Given problem: Render every line of the records below as a numbered list, leaving out any blank lines.

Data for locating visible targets
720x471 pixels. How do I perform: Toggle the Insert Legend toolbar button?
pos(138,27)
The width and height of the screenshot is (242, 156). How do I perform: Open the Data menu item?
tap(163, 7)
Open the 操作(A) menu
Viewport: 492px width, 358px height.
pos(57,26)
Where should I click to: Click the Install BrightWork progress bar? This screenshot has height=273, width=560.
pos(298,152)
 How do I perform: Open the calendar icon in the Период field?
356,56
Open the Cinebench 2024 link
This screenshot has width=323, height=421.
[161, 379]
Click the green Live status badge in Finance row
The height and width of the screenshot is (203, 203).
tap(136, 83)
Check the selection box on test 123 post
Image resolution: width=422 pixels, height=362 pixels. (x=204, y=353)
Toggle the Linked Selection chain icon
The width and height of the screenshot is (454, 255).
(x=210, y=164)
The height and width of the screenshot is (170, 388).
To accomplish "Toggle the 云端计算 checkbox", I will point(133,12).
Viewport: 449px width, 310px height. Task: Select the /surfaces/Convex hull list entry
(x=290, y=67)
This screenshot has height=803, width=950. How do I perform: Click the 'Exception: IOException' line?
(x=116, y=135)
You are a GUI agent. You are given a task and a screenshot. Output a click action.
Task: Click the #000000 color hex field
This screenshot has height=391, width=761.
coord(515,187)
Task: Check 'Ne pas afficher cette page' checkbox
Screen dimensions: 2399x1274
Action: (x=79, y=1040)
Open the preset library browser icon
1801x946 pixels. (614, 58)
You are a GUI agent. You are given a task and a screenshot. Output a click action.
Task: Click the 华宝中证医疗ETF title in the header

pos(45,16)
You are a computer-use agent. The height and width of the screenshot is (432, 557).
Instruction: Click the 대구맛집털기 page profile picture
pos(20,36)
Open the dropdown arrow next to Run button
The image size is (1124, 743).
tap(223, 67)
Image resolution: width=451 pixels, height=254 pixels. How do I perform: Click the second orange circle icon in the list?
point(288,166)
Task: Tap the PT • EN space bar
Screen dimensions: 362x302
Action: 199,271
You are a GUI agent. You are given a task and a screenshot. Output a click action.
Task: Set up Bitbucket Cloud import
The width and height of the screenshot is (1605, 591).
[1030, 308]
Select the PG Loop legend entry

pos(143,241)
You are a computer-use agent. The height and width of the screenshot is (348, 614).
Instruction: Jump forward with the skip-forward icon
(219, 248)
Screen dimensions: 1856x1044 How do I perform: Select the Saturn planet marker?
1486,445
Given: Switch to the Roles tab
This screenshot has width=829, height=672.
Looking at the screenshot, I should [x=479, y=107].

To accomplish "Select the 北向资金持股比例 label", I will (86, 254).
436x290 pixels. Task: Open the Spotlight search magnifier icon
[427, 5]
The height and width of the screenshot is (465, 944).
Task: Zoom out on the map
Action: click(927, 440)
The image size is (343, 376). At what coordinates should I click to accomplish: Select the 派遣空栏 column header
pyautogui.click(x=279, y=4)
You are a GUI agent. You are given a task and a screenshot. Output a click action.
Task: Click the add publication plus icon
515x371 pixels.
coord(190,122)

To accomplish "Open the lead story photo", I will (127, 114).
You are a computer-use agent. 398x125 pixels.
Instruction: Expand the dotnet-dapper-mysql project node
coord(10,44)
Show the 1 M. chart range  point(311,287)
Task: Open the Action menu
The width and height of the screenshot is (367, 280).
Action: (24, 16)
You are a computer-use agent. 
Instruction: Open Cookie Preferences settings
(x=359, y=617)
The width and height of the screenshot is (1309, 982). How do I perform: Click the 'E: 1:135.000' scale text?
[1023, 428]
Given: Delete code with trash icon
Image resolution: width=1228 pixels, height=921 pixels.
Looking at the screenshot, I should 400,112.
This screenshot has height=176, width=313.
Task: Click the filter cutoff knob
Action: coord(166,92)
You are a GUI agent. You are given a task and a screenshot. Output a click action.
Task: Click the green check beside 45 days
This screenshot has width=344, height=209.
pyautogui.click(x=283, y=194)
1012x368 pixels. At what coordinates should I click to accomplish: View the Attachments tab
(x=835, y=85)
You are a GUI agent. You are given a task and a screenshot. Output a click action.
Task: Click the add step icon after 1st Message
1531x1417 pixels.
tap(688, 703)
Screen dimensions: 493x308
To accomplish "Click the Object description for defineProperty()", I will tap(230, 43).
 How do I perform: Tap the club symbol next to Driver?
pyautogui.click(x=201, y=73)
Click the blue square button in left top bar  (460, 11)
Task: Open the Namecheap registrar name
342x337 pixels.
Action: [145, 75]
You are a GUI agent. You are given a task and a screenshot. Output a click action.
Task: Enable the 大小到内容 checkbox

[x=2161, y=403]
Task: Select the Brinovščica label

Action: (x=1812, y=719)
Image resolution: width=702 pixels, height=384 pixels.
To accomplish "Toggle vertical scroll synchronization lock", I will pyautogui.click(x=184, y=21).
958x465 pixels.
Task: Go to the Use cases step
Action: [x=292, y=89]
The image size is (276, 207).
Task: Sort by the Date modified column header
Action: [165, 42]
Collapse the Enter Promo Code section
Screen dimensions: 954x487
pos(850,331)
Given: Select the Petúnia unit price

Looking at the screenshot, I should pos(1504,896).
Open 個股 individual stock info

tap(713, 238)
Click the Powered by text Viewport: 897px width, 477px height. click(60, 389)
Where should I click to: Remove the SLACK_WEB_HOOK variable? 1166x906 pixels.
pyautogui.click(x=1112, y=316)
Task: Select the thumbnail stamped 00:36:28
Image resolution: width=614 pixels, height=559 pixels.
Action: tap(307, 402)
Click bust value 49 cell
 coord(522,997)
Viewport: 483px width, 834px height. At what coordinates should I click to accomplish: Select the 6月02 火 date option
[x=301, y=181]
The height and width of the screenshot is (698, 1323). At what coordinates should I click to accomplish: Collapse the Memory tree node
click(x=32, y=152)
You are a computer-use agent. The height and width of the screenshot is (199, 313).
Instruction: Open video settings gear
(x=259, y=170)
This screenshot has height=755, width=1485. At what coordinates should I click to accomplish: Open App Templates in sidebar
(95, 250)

Exercise solution:
1. 720x471 pixels. How do I perform: Toggle the Insert Legend toolbar button?
2. pos(138,27)
3. The width and height of the screenshot is (242, 156). How do I perform: Open the Data menu item?
4. tap(163, 7)
5. Open the 操作(A) menu
6. Viewport: 492px width, 358px height.
7. pos(57,26)
8. Where should I click to: Click the Install BrightWork progress bar? This screenshot has height=273, width=560.
9. pos(298,152)
10.  How do I perform: Open the calendar icon in the Период field?
11. 356,56
12. Open the Cinebench 2024 link
13. This screenshot has width=323, height=421.
14. [161, 379]
15. Click the green Live status badge in Finance row
16. The height and width of the screenshot is (203, 203).
17. tap(136, 83)
18. Check the selection box on test 123 post
19. Image resolution: width=422 pixels, height=362 pixels. (x=204, y=353)
20. Toggle the Linked Selection chain icon
21. The width and height of the screenshot is (454, 255).
22. (x=210, y=164)
23. The height and width of the screenshot is (170, 388).
24. To accomplish "Toggle the 云端计算 checkbox", I will point(133,12).
25. Viewport: 449px width, 310px height. Task: Select the /surfaces/Convex hull list entry
26. (x=290, y=67)
27. This screenshot has height=803, width=950. How do I perform: Click the 'Exception: IOException' line?
28. (x=116, y=135)
29. You are a GUI agent. You are given a task and a screenshot. Output a click action.
30. Task: Click the #000000 color hex field
31. This screenshot has height=391, width=761.
32. coord(515,187)
33. Task: Check 'Ne pas afficher cette page' checkbox
34. Screen dimensions: 2399x1274
35. Action: (x=79, y=1040)
36. Open the preset library browser icon
37. 1801x946 pixels. (614, 58)
38. You are a GUI agent. You are given a task and a screenshot. Output a click action.
39. Task: Click the 华宝中证医疗ETF title in the header
40. pos(45,16)
41. You are a computer-use agent. The height and width of the screenshot is (432, 557).
42. Instruction: Click the 대구맛집털기 page profile picture
43. pos(20,36)
44. Open the dropdown arrow next to Run button
45. The image size is (1124, 743).
46. tap(223, 67)
47. Image resolution: width=451 pixels, height=254 pixels. How do I perform: Click the second orange circle icon in the list?
48. point(288,166)
49. Task: Tap the PT • EN space bar
50. Screen dimensions: 362x302
51. Action: 199,271
52. You are a GUI agent. You are given a task and a screenshot. Output a click action.
53. Task: Set up Bitbucket Cloud import
54. The width and height of the screenshot is (1605, 591).
55. [1030, 308]
56. Select the PG Loop legend entry
57. pos(143,241)
58. You are a computer-use agent. The height and width of the screenshot is (348, 614).
59. Instruction: Jump forward with the skip-forward icon
60. (219, 248)
61. Screen dimensions: 1856x1044 How do I perform: Select the Saturn planet marker?
62. 1486,445
63. Given: Switch to the Roles tab
64. This screenshot has width=829, height=672.
65. Looking at the screenshot, I should [x=479, y=107].
66. To accomplish "Select the 北向资金持股比例 label", I will (86, 254).
67. 436x290 pixels. Task: Open the Spotlight search magnifier icon
68. [427, 5]
69. The height and width of the screenshot is (465, 944).
70. Task: Zoom out on the map
71. Action: click(927, 440)
72. The image size is (343, 376). At what coordinates should I click to accomplish: Select the 派遣空栏 column header
73. pyautogui.click(x=279, y=4)
74. You are a GUI agent. You are given a task and a screenshot. Output a click action.
75. Task: Click the add publication plus icon
76. 515x371 pixels.
77. coord(190,122)
78. To accomplish "Open the lead story photo", I will (127, 114).
79. You are a computer-use agent. 398x125 pixels.
80. Instruction: Expand the dotnet-dapper-mysql project node
81. coord(10,44)
82. Show the 1 M. chart range  point(311,287)
83. Task: Open the Action menu
84. The width and height of the screenshot is (367, 280).
85. Action: (24, 16)
86. You are a computer-use agent. 
87. Instruction: Open Cookie Preferences settings
88. (x=359, y=617)
89. The width and height of the screenshot is (1309, 982). How do I perform: Click the 'E: 1:135.000' scale text?
90. [1023, 428]
91. Given: Delete code with trash icon
92. Image resolution: width=1228 pixels, height=921 pixels.
93. Looking at the screenshot, I should 400,112.
94. This screenshot has height=176, width=313.
95. Task: Click the filter cutoff knob
96. Action: coord(166,92)
97. You are a GUI agent. You are given a task and a screenshot. Output a click action.
98. Task: Click the green check beside 45 days
99. This screenshot has width=344, height=209.
100. pyautogui.click(x=283, y=194)
101. 1012x368 pixels. At what coordinates should I click to accomplish: View the Attachments tab
102. (x=835, y=85)
103. You are a GUI agent. You are given a task and a screenshot. Output a click action.
104. Task: Click the add step icon after 1st Message
105. 1531x1417 pixels.
106. tap(688, 703)
107. Screen dimensions: 493x308
108. To accomplish "Click the Object description for defineProperty()", I will tap(230, 43).
109.  How do I perform: Tap the club symbol next to Driver?
110. pyautogui.click(x=201, y=73)
111. Click the blue square button in left top bar  (460, 11)
112. Task: Open the Namecheap registrar name
113. 342x337 pixels.
114. Action: [145, 75]
115. You are a GUI agent. You are given a task and a screenshot. Output a click action.
116. Task: Enable the 大小到内容 checkbox
117. [x=2161, y=403]
118. Task: Select the Brinovščica label
119. Action: (x=1812, y=719)
120. Image resolution: width=702 pixels, height=384 pixels.
121. To accomplish "Toggle vertical scroll synchronization lock", I will pyautogui.click(x=184, y=21).
122. 958x465 pixels.
123. Task: Go to the Use cases step
124. Action: [x=292, y=89]
125. The image size is (276, 207).
126. Task: Sort by the Date modified column header
127. Action: [165, 42]
128. Collapse the Enter Promo Code section
129. Screen dimensions: 954x487
130. pos(850,331)
131. Given: Select the Petúnia unit price
132. Looking at the screenshot, I should pos(1504,896).
133. Open 個股 individual stock info
134. tap(713, 238)
135. Click the Powered by text Viewport: 897px width, 477px height. click(60, 389)
136. Where should I click to: Remove the SLACK_WEB_HOOK variable? 1166x906 pixels.
137. pyautogui.click(x=1112, y=316)
138. Task: Select the thumbnail stamped 00:36:28
139. Image resolution: width=614 pixels, height=559 pixels.
140. Action: tap(307, 402)
141. Click bust value 49 cell
142.  coord(522,997)
143. Viewport: 483px width, 834px height. At what coordinates should I click to accomplish: Select the 6月02 火 date option
144. [x=301, y=181]
145. The height and width of the screenshot is (698, 1323). At what coordinates should I click to accomplish: Collapse the Memory tree node
146. click(x=32, y=152)
147. You are a computer-use agent. The height and width of the screenshot is (199, 313).
148. Instruction: Open video settings gear
149. (x=259, y=170)
150. This screenshot has height=755, width=1485. At what coordinates should I click to accomplish: Open App Templates in sidebar
151. (95, 250)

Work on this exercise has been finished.